Still working on this.
This issue has been labeled inactive-30d
due to no recent activity in the past 30 days. Please close this issue if no further response or action is needed. Otherwise, please respond with a comment indicating any updates or changes to the original issue and/or confirm this issue still needs to be addressed. This issue will be labeled inactive-90d
if there is no activity in the next 60 days.
This issue has been labeled inactive-90d
due to no recent activity in the past 90 days. Please close this issue if no further response or action is needed. Otherwise, please respond with a comment indicating any updates or changes to the original issue and/or confirm this issue still needs to be addressed.
Still on this
This issue has been labeled inactive-30d
due to no recent activity in the past 30 days. Please close this issue if no further response or action is needed. Otherwise, please respond with a comment indicating any updates or changes to the original issue and/or confirm this issue still needs to be addressed. This issue will be labeled inactive-90d
if there is no activity in the next 60 days.
Hi everyone! Really sorry for closing this issue but I have been caught up in job and research work and won't be able to complete the implementation by myself. I have left the PR open (if anyone wants to pick up where I left off and complete the implementation).
No problem all! I'm going to reopen the issue, as this is still a valid feature request
How is it going? any progress on this? @beckernick
Some related work is happening in https://github.com/rapidsai/cuml/pull/5743 .

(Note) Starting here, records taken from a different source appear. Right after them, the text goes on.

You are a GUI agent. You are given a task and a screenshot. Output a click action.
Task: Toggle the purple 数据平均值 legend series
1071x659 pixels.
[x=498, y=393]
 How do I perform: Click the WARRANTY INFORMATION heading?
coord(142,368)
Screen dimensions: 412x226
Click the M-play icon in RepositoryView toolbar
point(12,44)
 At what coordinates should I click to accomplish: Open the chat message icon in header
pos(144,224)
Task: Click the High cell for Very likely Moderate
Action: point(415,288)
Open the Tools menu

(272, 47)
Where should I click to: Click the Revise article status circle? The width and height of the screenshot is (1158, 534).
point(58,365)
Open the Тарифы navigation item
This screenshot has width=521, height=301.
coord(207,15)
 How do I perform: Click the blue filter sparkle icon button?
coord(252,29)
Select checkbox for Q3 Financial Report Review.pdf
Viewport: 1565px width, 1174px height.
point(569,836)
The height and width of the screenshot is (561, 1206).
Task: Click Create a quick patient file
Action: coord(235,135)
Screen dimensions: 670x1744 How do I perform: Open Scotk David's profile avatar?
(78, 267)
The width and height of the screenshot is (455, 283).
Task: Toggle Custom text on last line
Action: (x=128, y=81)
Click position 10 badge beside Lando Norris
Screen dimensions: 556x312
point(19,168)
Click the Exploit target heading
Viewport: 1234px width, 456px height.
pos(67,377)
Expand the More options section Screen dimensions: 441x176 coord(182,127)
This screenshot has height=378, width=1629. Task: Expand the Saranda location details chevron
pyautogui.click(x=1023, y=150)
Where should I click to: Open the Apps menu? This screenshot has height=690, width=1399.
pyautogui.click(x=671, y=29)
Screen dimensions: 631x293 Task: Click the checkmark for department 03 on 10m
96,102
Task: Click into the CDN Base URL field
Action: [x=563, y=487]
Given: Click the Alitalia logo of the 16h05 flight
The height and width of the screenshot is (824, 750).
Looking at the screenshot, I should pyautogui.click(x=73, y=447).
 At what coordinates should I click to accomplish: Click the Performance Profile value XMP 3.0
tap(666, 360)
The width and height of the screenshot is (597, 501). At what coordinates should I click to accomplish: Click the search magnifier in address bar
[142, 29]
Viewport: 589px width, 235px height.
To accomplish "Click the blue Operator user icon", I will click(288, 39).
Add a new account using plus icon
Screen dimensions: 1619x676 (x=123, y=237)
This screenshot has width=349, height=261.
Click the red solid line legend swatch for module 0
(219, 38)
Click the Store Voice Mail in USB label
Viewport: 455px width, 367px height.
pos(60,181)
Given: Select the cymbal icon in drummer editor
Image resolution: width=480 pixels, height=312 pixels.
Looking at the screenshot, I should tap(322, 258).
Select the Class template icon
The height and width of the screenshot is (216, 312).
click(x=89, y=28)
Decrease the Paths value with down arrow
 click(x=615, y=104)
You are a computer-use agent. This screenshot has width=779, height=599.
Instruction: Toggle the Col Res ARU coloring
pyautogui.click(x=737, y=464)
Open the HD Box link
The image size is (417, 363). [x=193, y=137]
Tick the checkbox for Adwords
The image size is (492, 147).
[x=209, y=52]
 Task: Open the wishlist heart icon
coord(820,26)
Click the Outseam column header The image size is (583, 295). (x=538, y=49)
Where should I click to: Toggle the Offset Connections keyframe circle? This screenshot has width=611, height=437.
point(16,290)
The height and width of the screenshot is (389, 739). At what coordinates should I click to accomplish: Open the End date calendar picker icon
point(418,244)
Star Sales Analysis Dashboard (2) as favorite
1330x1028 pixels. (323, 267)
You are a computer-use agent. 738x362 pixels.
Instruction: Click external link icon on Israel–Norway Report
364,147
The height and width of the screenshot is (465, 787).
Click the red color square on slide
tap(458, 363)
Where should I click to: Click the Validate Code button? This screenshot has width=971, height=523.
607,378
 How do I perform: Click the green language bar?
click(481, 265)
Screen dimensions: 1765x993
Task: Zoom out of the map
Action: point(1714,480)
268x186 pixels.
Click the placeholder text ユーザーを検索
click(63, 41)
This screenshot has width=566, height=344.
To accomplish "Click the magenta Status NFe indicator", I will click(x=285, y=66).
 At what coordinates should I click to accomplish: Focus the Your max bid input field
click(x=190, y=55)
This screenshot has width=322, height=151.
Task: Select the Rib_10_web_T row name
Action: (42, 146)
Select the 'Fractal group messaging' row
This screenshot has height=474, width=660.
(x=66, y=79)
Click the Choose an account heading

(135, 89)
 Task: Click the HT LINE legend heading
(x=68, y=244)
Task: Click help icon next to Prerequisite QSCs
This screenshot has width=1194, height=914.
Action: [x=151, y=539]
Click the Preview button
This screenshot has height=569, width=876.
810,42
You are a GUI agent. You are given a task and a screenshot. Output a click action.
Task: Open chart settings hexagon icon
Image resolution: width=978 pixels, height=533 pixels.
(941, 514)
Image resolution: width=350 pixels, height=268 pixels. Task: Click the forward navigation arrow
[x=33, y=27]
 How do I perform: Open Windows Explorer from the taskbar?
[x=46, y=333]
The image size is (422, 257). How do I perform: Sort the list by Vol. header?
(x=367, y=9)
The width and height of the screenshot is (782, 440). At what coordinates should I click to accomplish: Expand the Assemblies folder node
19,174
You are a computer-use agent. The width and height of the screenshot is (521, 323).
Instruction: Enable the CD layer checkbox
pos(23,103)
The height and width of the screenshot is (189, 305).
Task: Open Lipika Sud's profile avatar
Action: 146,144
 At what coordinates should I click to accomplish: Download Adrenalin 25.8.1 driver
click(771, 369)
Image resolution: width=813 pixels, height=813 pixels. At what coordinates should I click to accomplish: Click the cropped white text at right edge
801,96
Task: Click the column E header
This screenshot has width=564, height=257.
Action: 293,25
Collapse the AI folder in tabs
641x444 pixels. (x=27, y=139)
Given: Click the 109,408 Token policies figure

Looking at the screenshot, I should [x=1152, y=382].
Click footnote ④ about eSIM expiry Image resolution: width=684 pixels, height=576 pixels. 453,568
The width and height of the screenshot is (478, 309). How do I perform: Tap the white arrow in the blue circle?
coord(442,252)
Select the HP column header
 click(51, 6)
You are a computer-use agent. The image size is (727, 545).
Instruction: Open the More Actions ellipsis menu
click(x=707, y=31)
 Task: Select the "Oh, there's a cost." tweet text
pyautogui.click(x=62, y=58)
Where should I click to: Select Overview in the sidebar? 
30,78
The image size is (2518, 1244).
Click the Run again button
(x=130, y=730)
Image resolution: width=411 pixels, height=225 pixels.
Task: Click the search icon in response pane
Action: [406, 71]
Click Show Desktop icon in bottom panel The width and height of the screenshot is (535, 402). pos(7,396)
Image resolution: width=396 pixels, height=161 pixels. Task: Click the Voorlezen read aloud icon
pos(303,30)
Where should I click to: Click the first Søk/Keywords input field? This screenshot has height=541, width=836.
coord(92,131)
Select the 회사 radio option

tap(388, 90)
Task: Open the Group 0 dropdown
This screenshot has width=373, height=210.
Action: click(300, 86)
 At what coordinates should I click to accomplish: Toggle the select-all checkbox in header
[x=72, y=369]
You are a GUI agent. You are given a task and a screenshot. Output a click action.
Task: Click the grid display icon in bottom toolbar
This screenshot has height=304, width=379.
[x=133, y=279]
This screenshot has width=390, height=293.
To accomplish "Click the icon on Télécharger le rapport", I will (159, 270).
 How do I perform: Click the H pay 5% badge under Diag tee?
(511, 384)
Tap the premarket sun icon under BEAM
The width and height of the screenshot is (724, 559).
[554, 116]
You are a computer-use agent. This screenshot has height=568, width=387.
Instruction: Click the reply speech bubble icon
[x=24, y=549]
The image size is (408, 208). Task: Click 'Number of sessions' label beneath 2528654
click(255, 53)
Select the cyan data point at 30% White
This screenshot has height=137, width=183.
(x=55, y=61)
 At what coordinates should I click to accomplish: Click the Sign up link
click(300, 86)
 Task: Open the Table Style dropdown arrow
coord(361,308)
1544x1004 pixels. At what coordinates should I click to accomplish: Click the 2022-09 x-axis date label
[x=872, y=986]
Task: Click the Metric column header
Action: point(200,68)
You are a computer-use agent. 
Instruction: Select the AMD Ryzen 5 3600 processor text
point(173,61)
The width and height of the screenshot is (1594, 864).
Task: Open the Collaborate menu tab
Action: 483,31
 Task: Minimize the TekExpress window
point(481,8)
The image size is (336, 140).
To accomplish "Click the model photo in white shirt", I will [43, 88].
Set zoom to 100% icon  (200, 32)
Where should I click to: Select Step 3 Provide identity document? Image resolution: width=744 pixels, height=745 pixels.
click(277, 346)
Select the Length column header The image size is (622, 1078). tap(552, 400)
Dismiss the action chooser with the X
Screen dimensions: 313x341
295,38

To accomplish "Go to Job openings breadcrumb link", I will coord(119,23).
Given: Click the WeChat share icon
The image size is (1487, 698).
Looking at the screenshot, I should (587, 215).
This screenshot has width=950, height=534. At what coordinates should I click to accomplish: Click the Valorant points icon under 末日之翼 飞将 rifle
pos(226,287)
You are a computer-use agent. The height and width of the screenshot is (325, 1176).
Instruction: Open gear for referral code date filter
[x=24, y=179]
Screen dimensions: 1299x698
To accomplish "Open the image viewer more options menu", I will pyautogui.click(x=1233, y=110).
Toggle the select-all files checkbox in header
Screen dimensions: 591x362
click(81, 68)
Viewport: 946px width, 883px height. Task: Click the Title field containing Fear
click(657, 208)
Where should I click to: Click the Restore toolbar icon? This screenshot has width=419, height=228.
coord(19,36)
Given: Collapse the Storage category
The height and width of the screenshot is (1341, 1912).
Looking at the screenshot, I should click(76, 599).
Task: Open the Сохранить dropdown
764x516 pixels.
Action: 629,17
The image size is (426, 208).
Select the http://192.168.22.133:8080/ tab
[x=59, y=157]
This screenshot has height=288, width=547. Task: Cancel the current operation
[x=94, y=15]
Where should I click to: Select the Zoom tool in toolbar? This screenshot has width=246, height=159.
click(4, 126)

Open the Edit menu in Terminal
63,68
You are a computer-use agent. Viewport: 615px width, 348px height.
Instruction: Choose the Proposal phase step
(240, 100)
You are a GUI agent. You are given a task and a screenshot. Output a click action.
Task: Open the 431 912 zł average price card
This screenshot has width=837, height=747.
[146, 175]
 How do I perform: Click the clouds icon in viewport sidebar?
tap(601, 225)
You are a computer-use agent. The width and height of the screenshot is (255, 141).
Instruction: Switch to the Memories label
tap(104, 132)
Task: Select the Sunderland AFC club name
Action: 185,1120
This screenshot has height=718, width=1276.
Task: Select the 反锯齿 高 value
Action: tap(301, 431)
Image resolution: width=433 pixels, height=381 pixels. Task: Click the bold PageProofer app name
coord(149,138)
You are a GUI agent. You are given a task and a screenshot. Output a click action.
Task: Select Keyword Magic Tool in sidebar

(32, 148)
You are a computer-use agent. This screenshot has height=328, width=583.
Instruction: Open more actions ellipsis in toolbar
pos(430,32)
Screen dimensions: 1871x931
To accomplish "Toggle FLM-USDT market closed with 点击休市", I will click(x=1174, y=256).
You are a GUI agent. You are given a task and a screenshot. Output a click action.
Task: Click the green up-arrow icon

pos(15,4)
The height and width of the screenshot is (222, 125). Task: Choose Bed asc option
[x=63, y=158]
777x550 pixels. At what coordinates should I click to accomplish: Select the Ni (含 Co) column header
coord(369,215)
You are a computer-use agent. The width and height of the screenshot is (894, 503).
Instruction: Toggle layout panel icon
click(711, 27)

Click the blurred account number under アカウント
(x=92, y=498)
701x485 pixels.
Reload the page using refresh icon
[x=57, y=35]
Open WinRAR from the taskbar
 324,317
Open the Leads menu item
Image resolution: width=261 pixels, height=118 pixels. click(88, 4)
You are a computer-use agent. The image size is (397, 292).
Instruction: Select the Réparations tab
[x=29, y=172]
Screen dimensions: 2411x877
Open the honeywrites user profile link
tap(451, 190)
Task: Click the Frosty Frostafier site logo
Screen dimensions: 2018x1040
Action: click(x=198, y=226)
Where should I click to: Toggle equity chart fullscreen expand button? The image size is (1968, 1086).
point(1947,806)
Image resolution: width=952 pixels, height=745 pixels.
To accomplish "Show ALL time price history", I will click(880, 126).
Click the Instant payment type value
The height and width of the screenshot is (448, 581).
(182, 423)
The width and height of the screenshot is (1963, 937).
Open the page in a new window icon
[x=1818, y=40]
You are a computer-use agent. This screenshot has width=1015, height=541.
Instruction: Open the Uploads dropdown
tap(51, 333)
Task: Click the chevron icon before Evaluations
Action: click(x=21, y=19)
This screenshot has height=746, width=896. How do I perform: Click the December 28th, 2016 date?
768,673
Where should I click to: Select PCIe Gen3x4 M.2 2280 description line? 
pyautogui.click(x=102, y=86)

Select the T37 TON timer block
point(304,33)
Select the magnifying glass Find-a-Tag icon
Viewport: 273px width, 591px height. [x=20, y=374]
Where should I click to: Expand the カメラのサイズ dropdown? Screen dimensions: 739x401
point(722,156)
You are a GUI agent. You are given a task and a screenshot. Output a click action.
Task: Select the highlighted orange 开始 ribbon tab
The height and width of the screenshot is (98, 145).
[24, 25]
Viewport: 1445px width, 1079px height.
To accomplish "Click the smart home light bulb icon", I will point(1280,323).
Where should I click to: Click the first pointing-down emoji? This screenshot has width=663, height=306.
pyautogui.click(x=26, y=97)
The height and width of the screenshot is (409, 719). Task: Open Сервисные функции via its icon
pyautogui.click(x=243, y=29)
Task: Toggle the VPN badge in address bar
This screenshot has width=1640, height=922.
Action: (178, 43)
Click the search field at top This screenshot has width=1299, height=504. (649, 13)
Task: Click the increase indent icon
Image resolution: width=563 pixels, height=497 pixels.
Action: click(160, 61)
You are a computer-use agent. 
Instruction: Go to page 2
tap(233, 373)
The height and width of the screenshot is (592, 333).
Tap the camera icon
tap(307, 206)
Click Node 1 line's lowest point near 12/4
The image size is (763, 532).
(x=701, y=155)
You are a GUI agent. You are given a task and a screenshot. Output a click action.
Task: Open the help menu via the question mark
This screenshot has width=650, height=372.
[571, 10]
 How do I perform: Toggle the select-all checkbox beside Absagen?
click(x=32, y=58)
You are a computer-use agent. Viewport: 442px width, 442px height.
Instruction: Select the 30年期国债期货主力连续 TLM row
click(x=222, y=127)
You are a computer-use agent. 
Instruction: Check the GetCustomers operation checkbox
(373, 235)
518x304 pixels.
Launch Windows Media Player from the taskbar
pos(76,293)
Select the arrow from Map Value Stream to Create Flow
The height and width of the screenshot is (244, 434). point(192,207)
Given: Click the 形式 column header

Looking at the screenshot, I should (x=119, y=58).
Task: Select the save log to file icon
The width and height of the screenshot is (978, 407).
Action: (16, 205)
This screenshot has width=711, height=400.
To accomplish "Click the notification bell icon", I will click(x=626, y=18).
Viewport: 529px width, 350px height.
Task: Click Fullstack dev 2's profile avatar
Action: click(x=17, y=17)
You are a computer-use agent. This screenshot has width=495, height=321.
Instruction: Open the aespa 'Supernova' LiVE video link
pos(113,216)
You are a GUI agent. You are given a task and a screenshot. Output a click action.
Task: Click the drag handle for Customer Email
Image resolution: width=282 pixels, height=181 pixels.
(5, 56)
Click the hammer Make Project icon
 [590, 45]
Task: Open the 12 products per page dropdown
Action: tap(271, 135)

@trivialfis Really appreciate this work. Would also love to see cross_val_score implemented alongside cross_val_predict if possible.
Is your feature request related to a problem? Please describe. I would really love to see Cross validators such as KFold, StratifiedKFold, GroupKFold, etc in cuml. It will help make RAPIDS data science pipelines more independent of scikit-learn.
Describe the solution you'd like I would like to add the following in the first iteration (since there are many cross-validators in scikit-learn):
Describe alternatives you've considered I am currently not aware of any alternatives for using the above cross-validators natively in cuml.